He likened the issue to the European Union’s anti palm-oil campaign, adding it could be due to competition that the allegation surfaced. 

“There’ll always be people who want to be against you, for whatever reasons,” he lamented. 

On July 5, two senior executives of Wilmar, the world’s largest palm oil trader, have resigned days after a Greenpeace report linked them to an Indonesian firm accused of deforestation. 

The environmental group said three plantation companies owned by Gama Corp had cleared thousands of hectares of Indonesia’s Papua and West Kalimantan provinces.

The Wilmar executives who resigned were co-founder Martua Sitorus and Indonesia head Hendri Saksti. 
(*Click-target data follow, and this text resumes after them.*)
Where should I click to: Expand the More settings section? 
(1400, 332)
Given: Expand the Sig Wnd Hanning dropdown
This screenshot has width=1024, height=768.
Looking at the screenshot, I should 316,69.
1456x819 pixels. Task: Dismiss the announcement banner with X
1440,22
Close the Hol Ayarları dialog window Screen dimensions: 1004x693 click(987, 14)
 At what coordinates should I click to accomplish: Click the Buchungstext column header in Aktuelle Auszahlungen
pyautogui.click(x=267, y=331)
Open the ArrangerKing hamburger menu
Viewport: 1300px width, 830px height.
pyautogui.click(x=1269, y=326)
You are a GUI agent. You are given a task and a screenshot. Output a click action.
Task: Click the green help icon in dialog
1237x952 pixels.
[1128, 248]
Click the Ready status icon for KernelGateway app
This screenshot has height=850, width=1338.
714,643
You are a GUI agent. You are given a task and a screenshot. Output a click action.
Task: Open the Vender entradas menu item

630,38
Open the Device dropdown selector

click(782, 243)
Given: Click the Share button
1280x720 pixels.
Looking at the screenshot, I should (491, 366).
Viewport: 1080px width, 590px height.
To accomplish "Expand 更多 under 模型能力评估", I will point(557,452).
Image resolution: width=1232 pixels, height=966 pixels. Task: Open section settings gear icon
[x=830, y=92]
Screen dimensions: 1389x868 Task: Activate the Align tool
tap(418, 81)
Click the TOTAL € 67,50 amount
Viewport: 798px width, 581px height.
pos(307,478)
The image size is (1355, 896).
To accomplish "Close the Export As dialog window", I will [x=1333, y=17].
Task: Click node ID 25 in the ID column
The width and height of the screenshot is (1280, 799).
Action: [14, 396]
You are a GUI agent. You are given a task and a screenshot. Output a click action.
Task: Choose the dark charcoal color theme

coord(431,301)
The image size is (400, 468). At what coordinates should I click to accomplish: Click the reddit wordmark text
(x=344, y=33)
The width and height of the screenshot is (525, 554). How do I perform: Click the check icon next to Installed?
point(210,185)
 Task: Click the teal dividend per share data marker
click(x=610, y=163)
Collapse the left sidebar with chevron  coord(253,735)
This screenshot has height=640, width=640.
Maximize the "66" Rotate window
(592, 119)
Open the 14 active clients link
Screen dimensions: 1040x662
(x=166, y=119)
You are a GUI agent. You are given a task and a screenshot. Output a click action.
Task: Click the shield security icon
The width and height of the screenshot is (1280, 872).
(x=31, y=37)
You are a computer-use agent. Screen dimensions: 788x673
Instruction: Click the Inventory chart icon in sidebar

Gama Corp is owned by Sitorus, and his brother Ganda. Saksti is Sitorus' brother-in-law. 

Wilmar had said it has no control, management or otherwise, over Gama Corp and that executives with familial ties with Gama Corp do not hold any decision-making power or influence on its sustainability policy. 

Bursa Malaysia-listed PPB owns 18.55% of Wilmar, which accounted for 78% of its 2017 profit. 

Meanwhile, at today’s EGM, shareholders approved of a bonus issue of up to 237.1 million PPB shares on a one-for-five basis.

At noon break, shares of PPB settled two sen or 0.1% higher at RM19.70, valuing the group at a market capitalisation of RM23.33 billion.